Location
- Country: United States
- State: Arkansas
- Counties: Boone and Carroll

Physical characteristics
- • coordinates: 36°12′12″N 93°17′00″W﻿ / ﻿36.20333°N 93.28333°W
- • elevation: 2,090 ft (640 m)
- • coordinates: 36°27′33″N 93°17′59″W﻿ / ﻿36.45917°N 93.29972°W
- • elevation: 915 ft (279 m)

= Long Creek (White River tributary) =

Stream in Arkansas

Long Creek is a stream in western Boone and eastern Carroll counties of Northwest Arkansas. The stream is a tributary of the Table Rock Lake section of White River.

The stream headwaters arise high in the Ozark Mountains of northwestern Arkansas in southwest Boone County. The stream flows northwest into Carroll County and turns north and runs parallel to U.S. Route 412 past Carrollton. It turns northeast and re-enters Boone County and passes under the Route 412/Route 62 concurrency just east of Alpena. The stream meanders back and forth across the Boone-Carroll county line repeatedly passing the community of Denver where it gains the Dry Creek tributary. It continues on to the north to enter the waters of Table Rock Lake in northwestern Boone County.

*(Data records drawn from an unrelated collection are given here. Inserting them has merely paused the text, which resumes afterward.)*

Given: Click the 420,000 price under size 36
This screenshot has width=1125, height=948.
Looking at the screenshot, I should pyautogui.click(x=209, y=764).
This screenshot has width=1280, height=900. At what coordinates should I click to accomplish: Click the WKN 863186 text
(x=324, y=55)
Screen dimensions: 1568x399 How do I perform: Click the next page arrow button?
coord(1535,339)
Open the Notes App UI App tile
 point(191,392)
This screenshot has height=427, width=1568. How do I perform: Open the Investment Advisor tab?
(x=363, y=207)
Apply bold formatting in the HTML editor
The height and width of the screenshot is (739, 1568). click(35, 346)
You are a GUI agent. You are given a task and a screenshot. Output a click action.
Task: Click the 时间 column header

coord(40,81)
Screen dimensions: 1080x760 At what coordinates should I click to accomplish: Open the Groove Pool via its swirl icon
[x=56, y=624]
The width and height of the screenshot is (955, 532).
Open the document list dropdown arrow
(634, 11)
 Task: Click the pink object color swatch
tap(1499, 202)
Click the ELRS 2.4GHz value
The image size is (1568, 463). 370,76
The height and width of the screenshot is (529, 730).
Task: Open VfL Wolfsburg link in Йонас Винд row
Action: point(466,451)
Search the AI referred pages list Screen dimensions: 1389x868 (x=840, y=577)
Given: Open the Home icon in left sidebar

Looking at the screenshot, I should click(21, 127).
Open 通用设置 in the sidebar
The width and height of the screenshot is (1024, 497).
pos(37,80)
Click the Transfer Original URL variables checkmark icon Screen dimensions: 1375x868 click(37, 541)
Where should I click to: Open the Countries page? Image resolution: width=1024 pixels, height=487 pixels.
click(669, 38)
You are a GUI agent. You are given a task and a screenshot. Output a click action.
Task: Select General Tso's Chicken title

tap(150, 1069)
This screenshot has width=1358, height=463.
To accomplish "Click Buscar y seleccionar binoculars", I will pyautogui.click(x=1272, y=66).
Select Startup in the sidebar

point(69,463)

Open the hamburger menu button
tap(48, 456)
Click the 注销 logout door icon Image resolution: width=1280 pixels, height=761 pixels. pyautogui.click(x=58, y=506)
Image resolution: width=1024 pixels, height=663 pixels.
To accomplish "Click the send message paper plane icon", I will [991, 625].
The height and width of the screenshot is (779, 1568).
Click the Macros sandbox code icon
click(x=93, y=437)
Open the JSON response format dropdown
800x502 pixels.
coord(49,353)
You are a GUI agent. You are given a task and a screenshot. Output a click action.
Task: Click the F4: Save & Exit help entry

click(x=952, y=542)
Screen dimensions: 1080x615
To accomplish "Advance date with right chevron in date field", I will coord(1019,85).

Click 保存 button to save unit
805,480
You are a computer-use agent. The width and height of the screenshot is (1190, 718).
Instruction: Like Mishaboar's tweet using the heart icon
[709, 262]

Prior to the construction of Table Rock Dam and filling of the lake, Long Creek entered the southwest corner of Taney County, Missouri and meandered north-northwest into Stone County where it entered the White River just west of the current dam site at an elevation of approximately 720 feet. The Long Creek Recreation Area on Table Rock Lake lies just south of the Missouri Route 86 bridge over the Long Creek arm of the lake in the southwestern corner of Taney County.